The Kids
A weekend with all of my kids is a rare and wonderful thing.
Ariella and Eitan are half-time with their father. When they are not with him, they are often with friends. Rachel insists that that be kept to a minimum, however. Saarya is at a sleep-away school that has him coming home two out of every three weekends. Unfortunately, one of those two is to his mother, and one is to me. So that's one out of every three weekends. Tal is with me one out of three weekends.
Of course, all of the above have numerous exceptions: the party, the bat-mitzvah, the visiting relative, and so on. Which means we are lucky to have them all together one out of every six weeks.
A little truism for you: if you are still married to your children's other parent, you dream about getting away from your children. If not, you dream about having your children more often.
No matter how you slice it, after a divorce, your kids have gone from fourteen parental units of attention each week to only seven. Step-parents can be good models and influence and make a huge difference in their children's lives, but it is rarely the same.
So anyway, this weekend of Hanukkah was one of those syzygies.
Tal specifically likes to play games with me. Usually Saarya does, too, but he spent his time reading. So I played with Tal:
Spit (Speed): Tal beat me for the very first time. We were playing with plastic cards (not plastic coated). They were hard to grasp.
Settlers of Catan: Tal won again. I used to find this game slightly boring two player, but now I find it more than slightly boring. Tal took longest road early enough, but never solidified it enough. I was all set to sweep in for a victory by stealing it, but she won before I could do it.
Yinsh: Tal surprised me by winning this one, too. I think I underestimated her. This game is harder for me than Dvonn. I'm still playing with the failing tactics of getting four in a row whenever possible, even though this is pointless when she can just break the line apart again.
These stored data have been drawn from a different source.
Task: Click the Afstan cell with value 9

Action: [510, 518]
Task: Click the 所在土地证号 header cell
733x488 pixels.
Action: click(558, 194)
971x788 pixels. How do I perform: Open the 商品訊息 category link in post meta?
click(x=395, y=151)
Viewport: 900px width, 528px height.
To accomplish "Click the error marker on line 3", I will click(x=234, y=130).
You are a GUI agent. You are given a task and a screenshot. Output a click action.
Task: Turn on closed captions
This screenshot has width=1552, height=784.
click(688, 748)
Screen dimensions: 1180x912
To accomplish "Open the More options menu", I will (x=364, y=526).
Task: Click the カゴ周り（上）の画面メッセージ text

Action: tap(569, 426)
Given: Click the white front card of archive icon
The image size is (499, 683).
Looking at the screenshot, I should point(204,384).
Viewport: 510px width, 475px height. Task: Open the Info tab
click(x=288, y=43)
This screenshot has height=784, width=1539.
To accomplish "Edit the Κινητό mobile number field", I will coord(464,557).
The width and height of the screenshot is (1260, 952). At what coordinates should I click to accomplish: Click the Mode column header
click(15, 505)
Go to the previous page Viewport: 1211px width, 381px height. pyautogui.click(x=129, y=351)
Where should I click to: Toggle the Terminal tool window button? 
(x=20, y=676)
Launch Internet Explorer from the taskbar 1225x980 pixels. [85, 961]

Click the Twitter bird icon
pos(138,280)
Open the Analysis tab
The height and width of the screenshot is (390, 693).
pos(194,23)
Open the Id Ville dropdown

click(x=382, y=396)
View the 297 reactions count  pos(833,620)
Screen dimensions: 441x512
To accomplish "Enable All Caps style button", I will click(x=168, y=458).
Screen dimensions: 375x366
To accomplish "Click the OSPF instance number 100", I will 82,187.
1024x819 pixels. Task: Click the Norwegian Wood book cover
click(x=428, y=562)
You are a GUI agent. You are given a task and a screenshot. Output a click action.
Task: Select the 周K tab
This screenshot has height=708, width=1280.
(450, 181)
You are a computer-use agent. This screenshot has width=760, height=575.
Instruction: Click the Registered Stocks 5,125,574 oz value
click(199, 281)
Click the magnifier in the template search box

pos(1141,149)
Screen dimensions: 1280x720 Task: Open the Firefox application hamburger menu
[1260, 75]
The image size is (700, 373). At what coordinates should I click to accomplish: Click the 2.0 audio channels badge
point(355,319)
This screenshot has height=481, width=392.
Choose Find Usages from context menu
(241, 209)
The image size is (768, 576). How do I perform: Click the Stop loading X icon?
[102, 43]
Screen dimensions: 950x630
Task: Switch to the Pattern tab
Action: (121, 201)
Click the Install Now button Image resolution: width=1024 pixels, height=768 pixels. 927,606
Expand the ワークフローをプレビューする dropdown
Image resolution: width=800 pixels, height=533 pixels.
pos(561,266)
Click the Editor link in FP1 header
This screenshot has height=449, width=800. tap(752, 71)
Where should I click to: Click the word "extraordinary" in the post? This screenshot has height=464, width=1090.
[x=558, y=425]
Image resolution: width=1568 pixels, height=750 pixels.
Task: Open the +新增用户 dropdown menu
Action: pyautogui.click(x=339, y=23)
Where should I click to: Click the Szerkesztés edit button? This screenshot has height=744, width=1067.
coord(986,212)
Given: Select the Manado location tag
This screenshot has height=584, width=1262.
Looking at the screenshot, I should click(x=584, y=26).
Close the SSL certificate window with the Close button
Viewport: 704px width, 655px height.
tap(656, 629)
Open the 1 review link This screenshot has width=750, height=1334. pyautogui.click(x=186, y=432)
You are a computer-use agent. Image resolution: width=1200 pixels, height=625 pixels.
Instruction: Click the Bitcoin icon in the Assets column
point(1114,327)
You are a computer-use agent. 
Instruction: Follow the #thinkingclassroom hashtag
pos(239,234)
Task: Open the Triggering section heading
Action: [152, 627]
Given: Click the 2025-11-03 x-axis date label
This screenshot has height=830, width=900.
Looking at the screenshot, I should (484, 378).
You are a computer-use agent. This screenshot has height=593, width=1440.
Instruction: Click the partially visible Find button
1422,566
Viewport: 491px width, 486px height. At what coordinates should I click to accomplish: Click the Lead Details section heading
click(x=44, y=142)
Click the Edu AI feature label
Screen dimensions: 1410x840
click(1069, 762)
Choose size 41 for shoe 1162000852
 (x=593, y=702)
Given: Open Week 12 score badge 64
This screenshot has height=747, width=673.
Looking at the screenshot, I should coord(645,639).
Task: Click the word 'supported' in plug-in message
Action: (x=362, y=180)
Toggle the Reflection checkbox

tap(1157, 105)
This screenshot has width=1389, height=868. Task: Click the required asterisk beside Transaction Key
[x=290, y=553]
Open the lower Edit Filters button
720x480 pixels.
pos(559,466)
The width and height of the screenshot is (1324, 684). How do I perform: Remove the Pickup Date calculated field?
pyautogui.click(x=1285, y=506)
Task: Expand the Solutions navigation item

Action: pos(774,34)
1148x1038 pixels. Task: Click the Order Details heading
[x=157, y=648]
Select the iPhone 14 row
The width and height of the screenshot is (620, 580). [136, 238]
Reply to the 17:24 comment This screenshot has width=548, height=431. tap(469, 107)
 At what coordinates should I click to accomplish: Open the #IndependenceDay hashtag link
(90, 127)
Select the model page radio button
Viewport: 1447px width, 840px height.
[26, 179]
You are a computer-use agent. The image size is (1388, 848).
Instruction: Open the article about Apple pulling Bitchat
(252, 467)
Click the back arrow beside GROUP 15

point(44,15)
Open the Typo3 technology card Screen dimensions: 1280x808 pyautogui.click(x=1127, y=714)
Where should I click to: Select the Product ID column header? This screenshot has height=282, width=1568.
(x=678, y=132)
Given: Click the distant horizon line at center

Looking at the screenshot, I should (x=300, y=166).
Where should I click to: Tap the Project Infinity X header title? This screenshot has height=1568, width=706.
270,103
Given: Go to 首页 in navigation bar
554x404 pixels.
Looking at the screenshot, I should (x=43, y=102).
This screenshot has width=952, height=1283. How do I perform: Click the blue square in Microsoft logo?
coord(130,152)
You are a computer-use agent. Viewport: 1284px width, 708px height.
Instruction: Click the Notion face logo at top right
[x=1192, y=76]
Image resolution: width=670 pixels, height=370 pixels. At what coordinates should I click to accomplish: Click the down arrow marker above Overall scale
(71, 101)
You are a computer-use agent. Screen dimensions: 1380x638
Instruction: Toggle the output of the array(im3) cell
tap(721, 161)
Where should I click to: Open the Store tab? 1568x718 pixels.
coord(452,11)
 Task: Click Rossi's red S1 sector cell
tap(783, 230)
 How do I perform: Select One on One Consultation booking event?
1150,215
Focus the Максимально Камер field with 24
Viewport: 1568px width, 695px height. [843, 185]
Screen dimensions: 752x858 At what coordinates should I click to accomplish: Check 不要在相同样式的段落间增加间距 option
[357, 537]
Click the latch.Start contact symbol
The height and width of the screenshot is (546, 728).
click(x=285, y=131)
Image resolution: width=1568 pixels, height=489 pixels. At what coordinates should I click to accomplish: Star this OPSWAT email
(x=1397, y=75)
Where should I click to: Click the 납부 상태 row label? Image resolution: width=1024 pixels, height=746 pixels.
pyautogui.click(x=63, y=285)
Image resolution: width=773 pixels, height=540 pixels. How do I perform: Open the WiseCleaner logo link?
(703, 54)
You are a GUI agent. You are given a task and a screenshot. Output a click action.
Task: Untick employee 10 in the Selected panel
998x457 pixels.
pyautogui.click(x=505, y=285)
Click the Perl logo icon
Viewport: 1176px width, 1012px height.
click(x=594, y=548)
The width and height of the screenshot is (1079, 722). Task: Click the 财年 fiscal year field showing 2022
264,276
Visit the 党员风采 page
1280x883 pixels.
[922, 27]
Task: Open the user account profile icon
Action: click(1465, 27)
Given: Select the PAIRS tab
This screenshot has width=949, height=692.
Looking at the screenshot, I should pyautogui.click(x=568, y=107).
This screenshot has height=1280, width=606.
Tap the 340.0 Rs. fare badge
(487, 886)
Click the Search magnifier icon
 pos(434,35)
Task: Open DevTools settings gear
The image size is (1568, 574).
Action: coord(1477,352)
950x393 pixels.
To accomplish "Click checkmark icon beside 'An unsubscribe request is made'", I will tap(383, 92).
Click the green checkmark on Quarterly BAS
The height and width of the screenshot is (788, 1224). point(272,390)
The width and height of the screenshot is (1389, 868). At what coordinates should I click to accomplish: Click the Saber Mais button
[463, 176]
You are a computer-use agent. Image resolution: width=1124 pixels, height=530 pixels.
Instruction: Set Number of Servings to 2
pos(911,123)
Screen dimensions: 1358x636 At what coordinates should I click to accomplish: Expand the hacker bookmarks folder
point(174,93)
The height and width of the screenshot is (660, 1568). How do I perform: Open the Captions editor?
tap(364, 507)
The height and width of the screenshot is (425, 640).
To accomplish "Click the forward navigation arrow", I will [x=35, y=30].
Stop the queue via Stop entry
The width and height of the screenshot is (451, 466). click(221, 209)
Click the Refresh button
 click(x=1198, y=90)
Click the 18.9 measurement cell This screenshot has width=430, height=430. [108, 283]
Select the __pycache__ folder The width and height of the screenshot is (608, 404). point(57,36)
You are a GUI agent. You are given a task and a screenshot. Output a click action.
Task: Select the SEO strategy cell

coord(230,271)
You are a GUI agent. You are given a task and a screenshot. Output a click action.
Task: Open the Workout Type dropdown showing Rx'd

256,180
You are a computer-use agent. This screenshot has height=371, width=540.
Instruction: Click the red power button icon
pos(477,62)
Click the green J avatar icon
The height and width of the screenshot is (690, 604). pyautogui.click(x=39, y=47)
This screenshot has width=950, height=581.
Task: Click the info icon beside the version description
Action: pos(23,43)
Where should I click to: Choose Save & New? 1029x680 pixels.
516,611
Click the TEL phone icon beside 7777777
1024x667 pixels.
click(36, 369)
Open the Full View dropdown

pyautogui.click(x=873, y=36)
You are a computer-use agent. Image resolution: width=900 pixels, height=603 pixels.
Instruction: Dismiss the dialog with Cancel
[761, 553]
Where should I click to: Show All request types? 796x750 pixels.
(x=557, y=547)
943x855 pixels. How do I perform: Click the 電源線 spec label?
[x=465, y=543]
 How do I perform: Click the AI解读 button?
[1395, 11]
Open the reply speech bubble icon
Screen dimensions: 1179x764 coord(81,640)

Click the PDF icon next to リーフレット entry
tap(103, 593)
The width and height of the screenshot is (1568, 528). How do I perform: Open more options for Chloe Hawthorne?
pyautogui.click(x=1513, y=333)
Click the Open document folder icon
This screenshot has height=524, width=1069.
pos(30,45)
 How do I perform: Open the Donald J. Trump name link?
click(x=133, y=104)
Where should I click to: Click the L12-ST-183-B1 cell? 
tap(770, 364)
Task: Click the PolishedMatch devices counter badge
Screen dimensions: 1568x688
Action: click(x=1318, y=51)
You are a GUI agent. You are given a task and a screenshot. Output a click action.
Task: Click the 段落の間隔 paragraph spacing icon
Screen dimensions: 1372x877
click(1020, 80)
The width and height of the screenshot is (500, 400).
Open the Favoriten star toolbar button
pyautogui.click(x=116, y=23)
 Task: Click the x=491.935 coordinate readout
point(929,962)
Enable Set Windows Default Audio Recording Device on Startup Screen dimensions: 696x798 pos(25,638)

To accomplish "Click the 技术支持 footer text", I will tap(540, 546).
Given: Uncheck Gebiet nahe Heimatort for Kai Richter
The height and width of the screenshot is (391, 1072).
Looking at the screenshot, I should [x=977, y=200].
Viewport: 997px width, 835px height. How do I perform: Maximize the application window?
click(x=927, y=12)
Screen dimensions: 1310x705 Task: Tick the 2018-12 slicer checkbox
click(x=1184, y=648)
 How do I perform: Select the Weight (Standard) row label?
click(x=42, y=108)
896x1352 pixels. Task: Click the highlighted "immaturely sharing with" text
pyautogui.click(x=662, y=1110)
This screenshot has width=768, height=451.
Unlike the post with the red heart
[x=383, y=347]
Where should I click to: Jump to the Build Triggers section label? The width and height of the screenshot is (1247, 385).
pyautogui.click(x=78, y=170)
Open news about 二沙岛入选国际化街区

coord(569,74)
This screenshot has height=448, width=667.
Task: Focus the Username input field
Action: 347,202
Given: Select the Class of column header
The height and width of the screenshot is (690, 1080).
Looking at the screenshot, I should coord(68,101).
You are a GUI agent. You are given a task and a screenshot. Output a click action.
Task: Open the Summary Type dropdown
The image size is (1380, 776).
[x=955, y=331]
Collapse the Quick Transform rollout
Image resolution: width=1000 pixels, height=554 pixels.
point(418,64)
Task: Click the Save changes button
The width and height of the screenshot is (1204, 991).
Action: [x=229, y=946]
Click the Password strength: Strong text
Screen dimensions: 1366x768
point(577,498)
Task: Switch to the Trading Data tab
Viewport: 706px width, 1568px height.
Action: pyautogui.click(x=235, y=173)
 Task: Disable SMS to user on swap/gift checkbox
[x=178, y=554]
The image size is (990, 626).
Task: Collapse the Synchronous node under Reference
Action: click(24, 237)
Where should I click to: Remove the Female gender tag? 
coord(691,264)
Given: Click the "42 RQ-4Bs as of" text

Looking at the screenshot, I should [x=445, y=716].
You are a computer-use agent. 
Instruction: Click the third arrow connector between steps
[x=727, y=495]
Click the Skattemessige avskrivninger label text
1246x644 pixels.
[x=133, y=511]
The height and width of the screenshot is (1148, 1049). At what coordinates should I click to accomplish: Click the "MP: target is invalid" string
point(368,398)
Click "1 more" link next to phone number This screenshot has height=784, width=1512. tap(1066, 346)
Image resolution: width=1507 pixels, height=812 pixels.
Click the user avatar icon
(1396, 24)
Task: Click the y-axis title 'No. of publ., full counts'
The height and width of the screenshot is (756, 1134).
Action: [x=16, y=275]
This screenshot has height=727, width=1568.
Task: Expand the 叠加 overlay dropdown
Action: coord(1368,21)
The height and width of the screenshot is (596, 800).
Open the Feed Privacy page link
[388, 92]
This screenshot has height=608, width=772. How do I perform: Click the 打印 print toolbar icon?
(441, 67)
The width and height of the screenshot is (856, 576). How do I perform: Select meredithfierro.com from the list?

In the process, I missed Tal's winning lines.
This is a known psychological problem that people have in games: hoping that reality won't disturb your wish that a play will work, when there is no hope that it can. What is really going on is that you are too lazy to actually work at finding a winning strategy. This happens to many people at the end of Puerto Rico games ("if I craft, will you ship?").
Cribbage: I taught this to Tal. I almost lost this one, too. It came down to the wire, and she only lost by two points.
Chess: I won this one, but only through mutual takebacks. Chess is hard for me. However, Tal is only beginning to explore how the pieces interact.
Late at night, after I had gone to bed, I understand that Tal and Eitan played some games of spit and chess, or something like that.
The Concert
Sat night our new shul put on a benefit concert to raise money. It was very good. The musicians were world class, and the program was very unusual, a wierd mix of different styles of music from different millenia.
One of the singers was my friend Rachel Jaskow, of the renowned blog Elms in the Yard. Nice to see/hear her again.
I snapped some pictures which are on the shul site's navbar (Lhadlik1-3).
Yehuda
Update: Added link to Haaretz article for concert.